People censor themselves for a number of reasons. They reasonably fear that their speech will be misinterpreted, especially given that communication on social media is often very context-specific and fraught with problems slang and Jokes. This includes communication in non-verbal form that have no generally accepted meaning (for example, whether a “retweet” on Twitter signals a confirmation). Such interpretation difficulties are exacerbated when officials attempt to review posts in thousands of languages ​​supported by a variety of customs and cultural norms, or when they rely on automated text interpretation tools that fall below 20-30 percent error rate the best of circumstances and even worse when applied to non-standard English.

Online language is also easily misallocated. Indeed, in 2019 officials turned away an arriving Palestinian student at Harvard (before finally bowing to public pressure to let him back into the country) after finding posts criticizing the US government on his social media timeline. In particular, the posts were not made by him, but by people on his friends list, and he had not interacted with those posts. This experience also shows why people may not be critical of the government on the internet when they are being monitored, as they have legitimate reasons to fear being punished for what they say (or what others say).

After all, social media offers a deluge of sensitive information about an individual that is not apparent from an immigration grant application and is irrelevant to what it is being checked for.

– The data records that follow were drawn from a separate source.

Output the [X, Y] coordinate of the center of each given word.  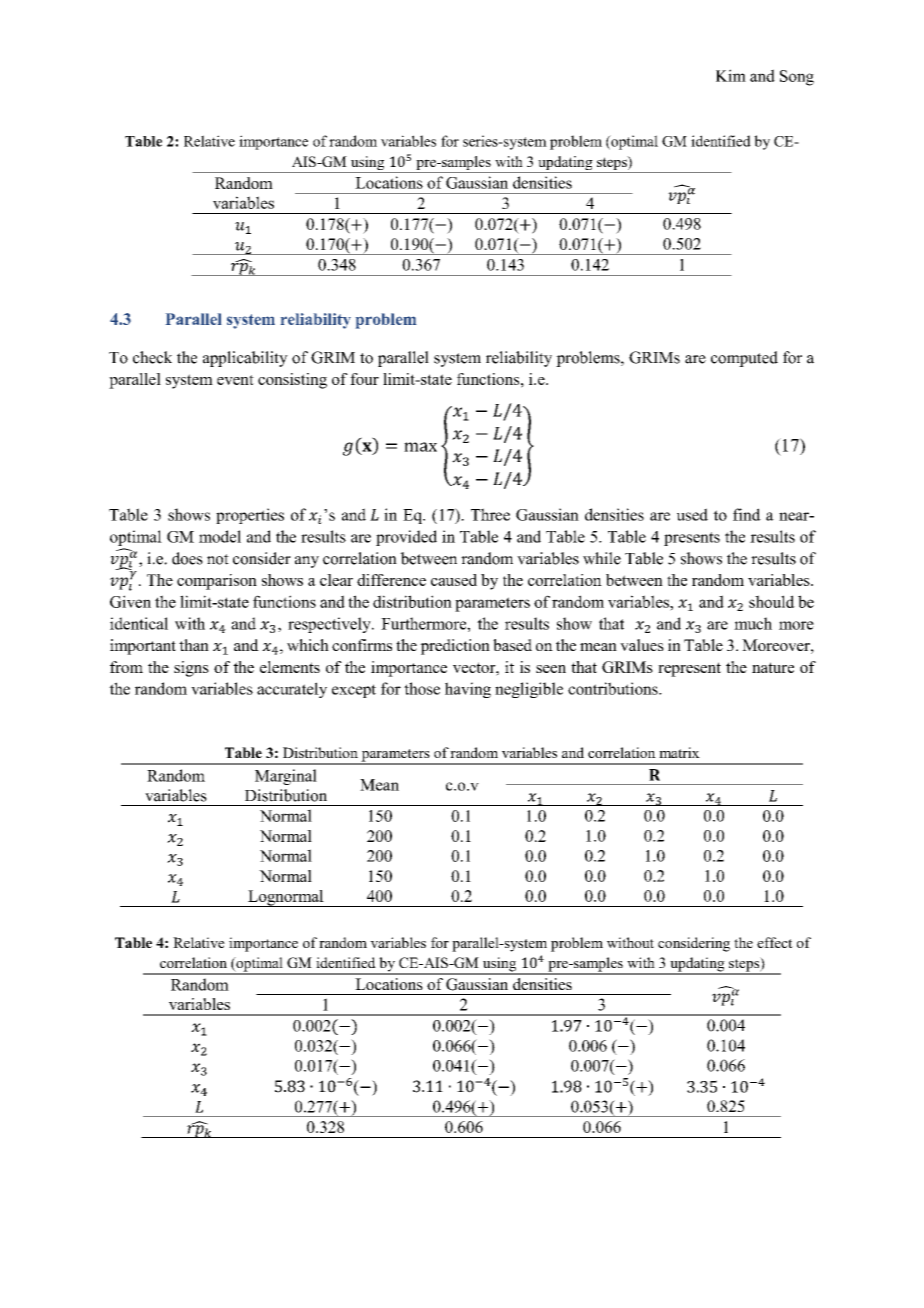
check [152, 357]
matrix [679, 752]
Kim [731, 75]
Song [797, 78]
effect [775, 942]
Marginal [286, 777]
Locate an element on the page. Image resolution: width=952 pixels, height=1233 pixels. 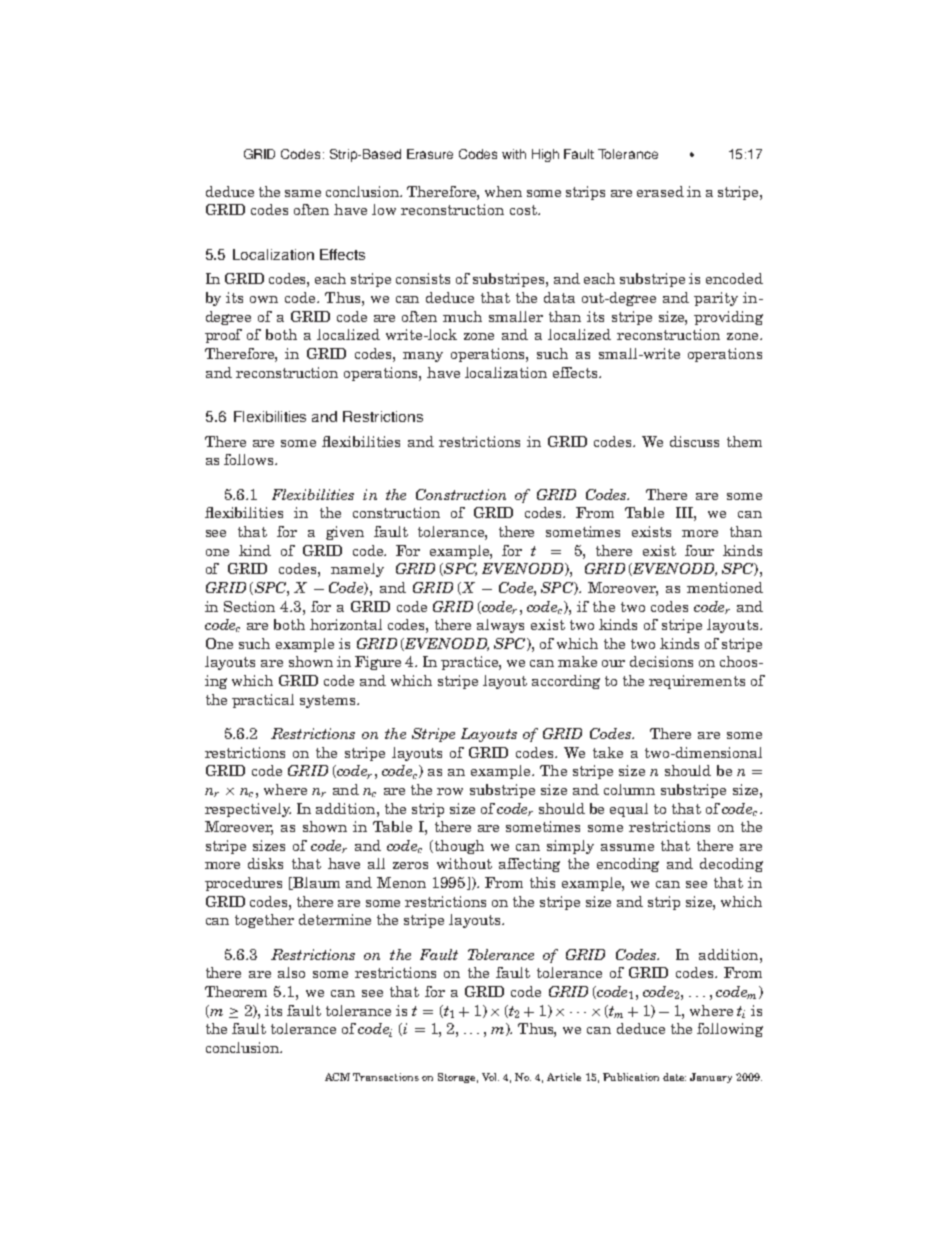
always is located at coordinates (500, 626).
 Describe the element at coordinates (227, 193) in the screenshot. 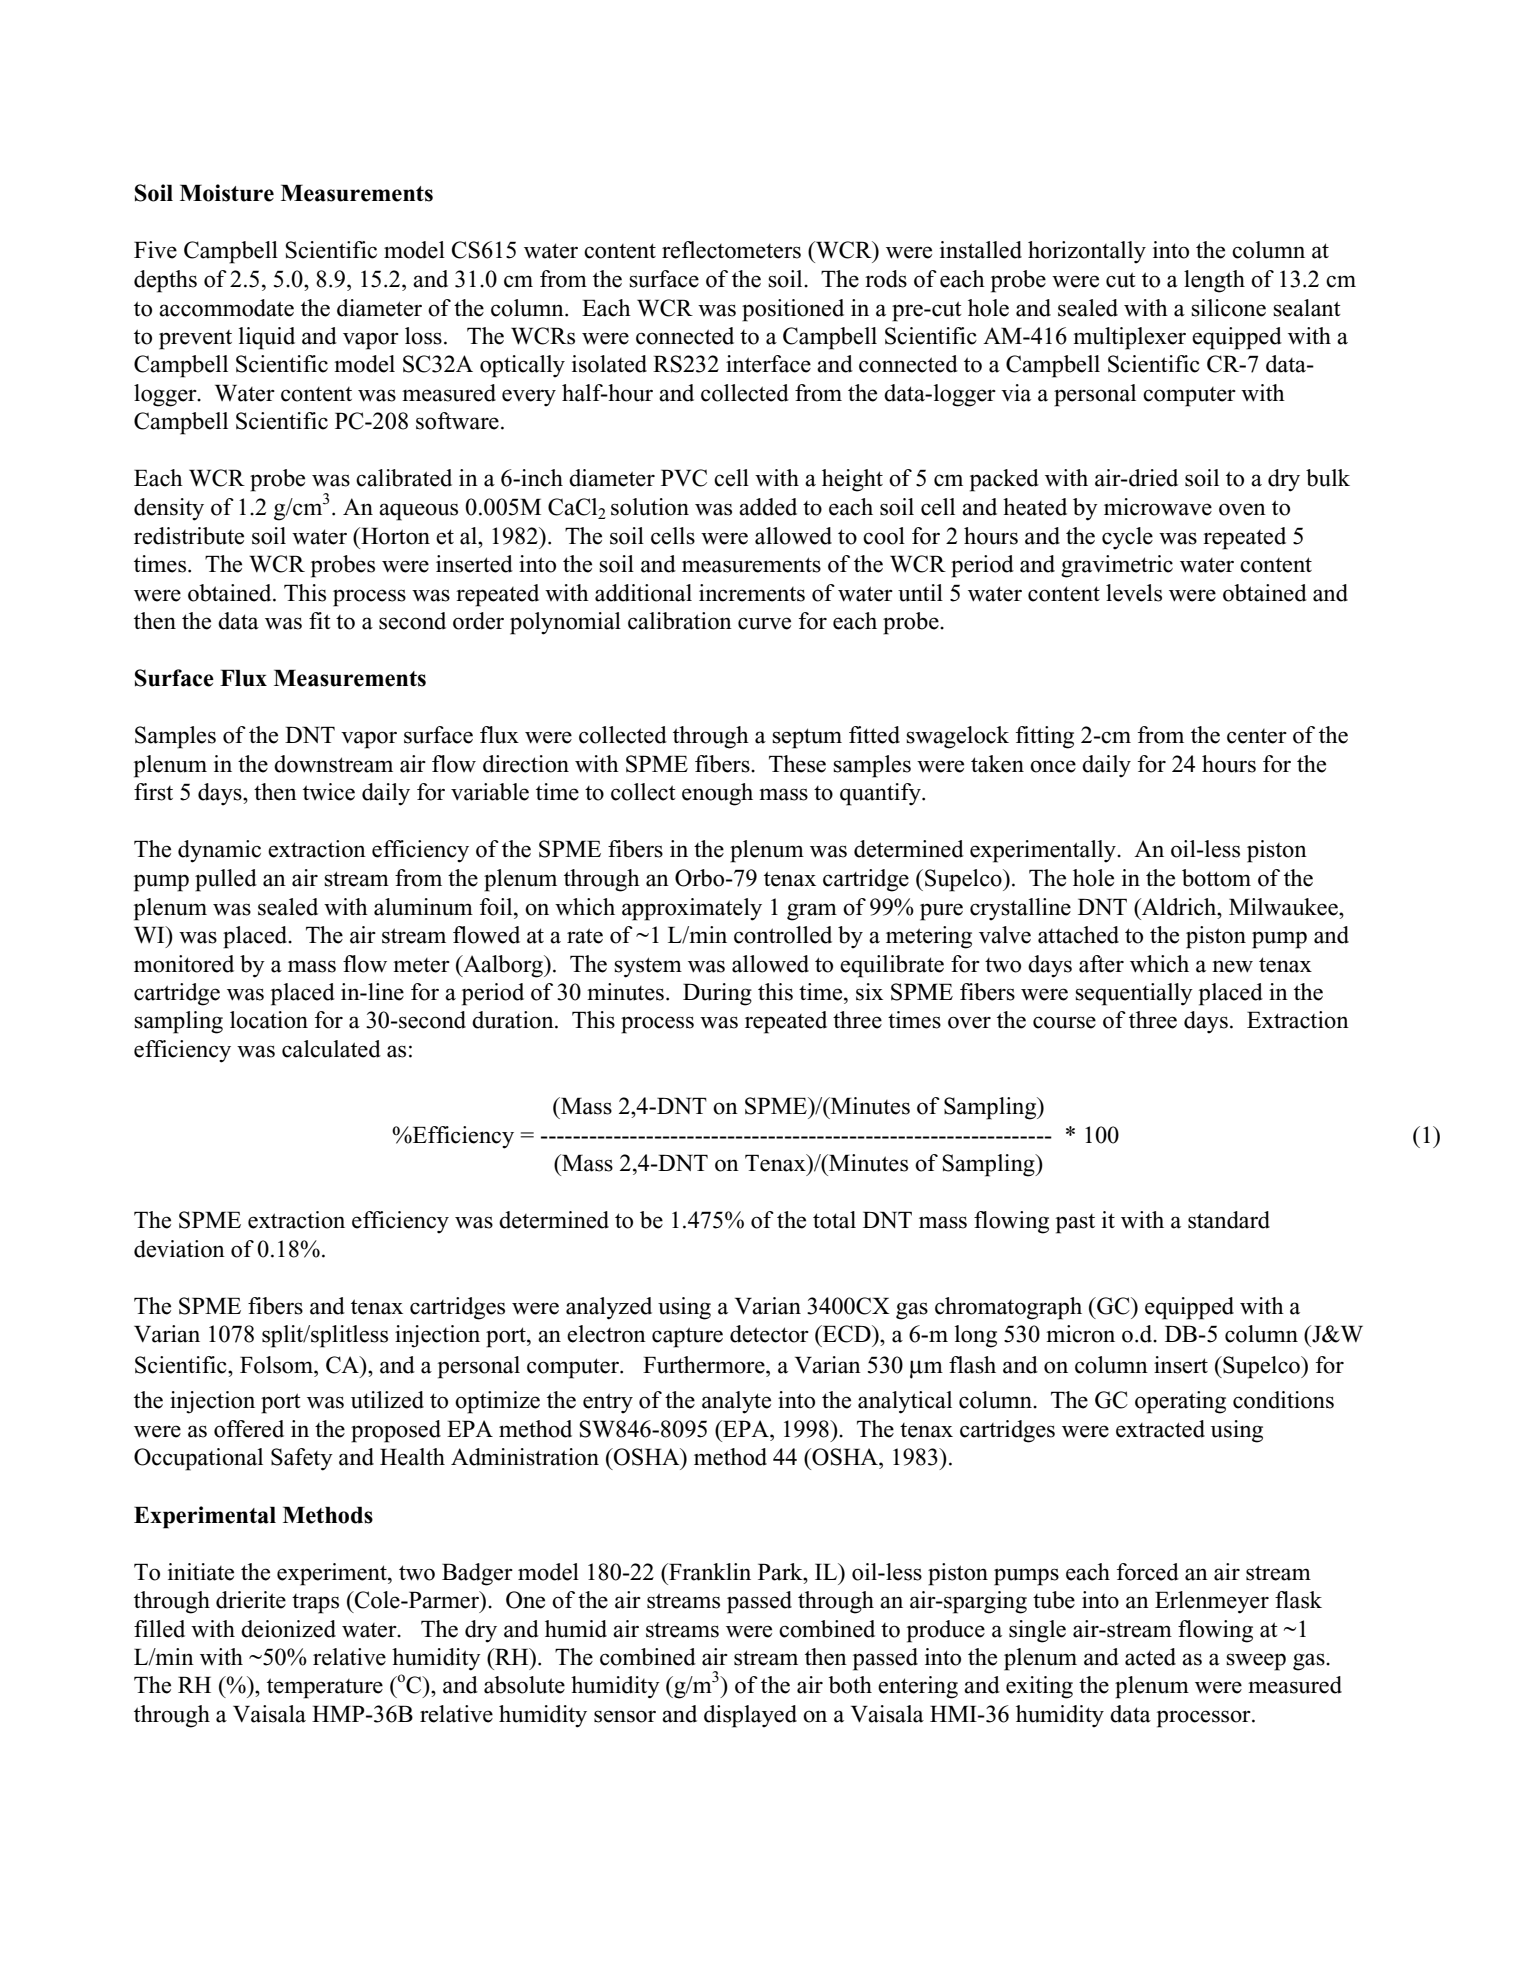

For example, while State Department policies prohibit officials from considering certain attributes in order to deny visas (“Visas cannot be denied based on race, religion, ethnicity, national origin, political point of view, gender, or sexual orientation”), officials enjoy far Discretion in assessing immigration performance and behind closed doors. This is a recipe for subjective bias to infect decision making and produce discriminatory outcomes.

Worse still, both State Department policies and the DHS proposal emerged from the Muslim ban and preceded statements by Trump officials that it was a social media screening intended to facilitate ideological review for Muslims. The genesis of these guidelines only underscores how the Dragnet collection of social media identifiers builds a digital screening infrastructure ripe for deliberate, systematic profiling.

The rejection of the Biden administration’s DHS proposal to collect social media identifiers on their travel and immigration forms is a major victory for freedom of expression and privacy – both values ​​enshrined in the U.S. Constitution. The new administration should also reset related social media monitoring programs like the State Department’s collections program, which are based on the same faulty premises. This would send an even stronger signal to the world that the United States continues to advocate for the right of people around the world to speak and associate free from state control.